Katten en mensen zijn nog maar vrij kort vrienden. Iets meer dan 9000 jaar geleden werd de kat gedomesticeerd. Ter vergelijking: de hond raakte meer dan 30.000 jaar geleden bevriend met de mens. “Katten zijn, in tegenstelling tot honden, eigenlijk slechts voor de helft gedomesticeerd,” vertelt onderzoeker Wes Warren. “Vrij recent scheidden ze zich van de wilde katten en sommigen paren zelfs nog met hun wilde familieleden.”
Genen
Toch was er – tot verrassing van de onderzoekers – in het DNA van de katten bewijs te vinden van hun domesticatie. De onderzoekers ontdekten dat toen ze het genoom van gedomesticeerde katten vergeleken met het genoom van wilde katten. Daarna konden ze verschillende delen van het genoom van de gedomesticeerde kat aanwijzen die onder invloed van ons mensen veranderd zijn. Het gaat heel concreet om genen die van invloed zijn op het geheugen, gevoelens van angst en de mate waarin een kat op zoek is naar een beloning. Stuk voor stuk factoren waarvan aangenomen wordt dat ze belangrijk zijn in het domesticatieproces.
Beloning
“Mensen verwelkomden de katten waarschijnlijk, omdat ze de knaagdieren die van hun oogst aten, in bedwang hielden,” stelt Warren. “Wij vermoeden dat mensen de katten voedsel aanboden om ze te belonen en ervoor te zorgen dat ze in de buurt bleven.” Dat betekent dat bepaalde katten die normaal de voorkeur gaven aan een solitaire levensstijl nu een extra reden hadden om bij de mens rond te hangen. Pas na verloop van tijd kregen mensen een voorkeur voor katten die volgzaam waren.

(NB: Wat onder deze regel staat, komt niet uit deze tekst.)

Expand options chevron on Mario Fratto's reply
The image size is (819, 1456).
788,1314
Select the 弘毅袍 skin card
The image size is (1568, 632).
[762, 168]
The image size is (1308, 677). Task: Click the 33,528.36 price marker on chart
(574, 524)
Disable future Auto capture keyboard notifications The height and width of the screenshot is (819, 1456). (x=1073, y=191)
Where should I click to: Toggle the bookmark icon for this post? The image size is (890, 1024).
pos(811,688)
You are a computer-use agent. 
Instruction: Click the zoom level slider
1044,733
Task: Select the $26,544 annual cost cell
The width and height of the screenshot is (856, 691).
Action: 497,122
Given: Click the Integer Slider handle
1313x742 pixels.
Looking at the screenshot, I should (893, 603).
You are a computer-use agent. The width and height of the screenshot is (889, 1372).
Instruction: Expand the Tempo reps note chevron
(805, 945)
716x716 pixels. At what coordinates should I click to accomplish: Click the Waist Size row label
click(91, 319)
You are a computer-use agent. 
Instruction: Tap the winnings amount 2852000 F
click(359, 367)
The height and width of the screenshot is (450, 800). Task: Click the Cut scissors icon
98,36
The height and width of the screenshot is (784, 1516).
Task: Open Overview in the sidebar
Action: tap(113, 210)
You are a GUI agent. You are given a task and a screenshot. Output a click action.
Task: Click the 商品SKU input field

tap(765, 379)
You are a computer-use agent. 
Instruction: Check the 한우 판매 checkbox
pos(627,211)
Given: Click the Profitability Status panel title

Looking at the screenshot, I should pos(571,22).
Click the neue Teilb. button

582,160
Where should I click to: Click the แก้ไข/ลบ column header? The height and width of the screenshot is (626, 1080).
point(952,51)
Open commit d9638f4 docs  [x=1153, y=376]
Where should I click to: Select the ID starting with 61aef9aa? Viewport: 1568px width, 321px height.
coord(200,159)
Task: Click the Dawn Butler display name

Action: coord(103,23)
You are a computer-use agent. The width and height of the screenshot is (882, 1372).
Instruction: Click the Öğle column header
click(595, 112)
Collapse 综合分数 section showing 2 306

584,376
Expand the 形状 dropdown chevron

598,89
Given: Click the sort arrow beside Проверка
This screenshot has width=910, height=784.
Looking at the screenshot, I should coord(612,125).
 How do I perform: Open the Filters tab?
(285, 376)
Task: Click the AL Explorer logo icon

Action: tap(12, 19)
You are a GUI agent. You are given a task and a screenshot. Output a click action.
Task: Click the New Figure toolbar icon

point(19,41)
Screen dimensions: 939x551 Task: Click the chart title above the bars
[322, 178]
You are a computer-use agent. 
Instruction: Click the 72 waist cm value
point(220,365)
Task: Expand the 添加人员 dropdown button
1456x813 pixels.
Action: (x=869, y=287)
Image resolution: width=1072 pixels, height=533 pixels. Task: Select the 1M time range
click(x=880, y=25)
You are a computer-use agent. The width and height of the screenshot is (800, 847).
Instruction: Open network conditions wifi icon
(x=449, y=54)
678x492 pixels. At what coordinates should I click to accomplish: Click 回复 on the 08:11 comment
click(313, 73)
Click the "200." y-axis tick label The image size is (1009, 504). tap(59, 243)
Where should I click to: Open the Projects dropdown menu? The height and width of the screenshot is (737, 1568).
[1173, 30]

De onderzoekers vergeleken het genoom van de kat ook met dat van onder meer een tijger, koe, hond en mens. Uit dat deel van het onderzoek blijkt onder meer dat het reukvermogen van de kat op minder genen geënt is dan dat van de hond. Dat is ook goed te verklaren: katten gaan in mindere mate dan honden op geuren af. Wel blijken katten juist over meer genen te beschikken die ze in staat stellen om feromonen te detecteren. Dankzij deze feromonen kan de kat onder meer soortgenoten van het andere geslacht detecteren. Dat is voor katten belangrijker dan voor honden, omdat honden vaak onderdeel uitmaken van roedels, terwijl katten solitaire dieren zijn en het doorgaans dus moeilijker hebben wanneer ze een partner moeten zoeken.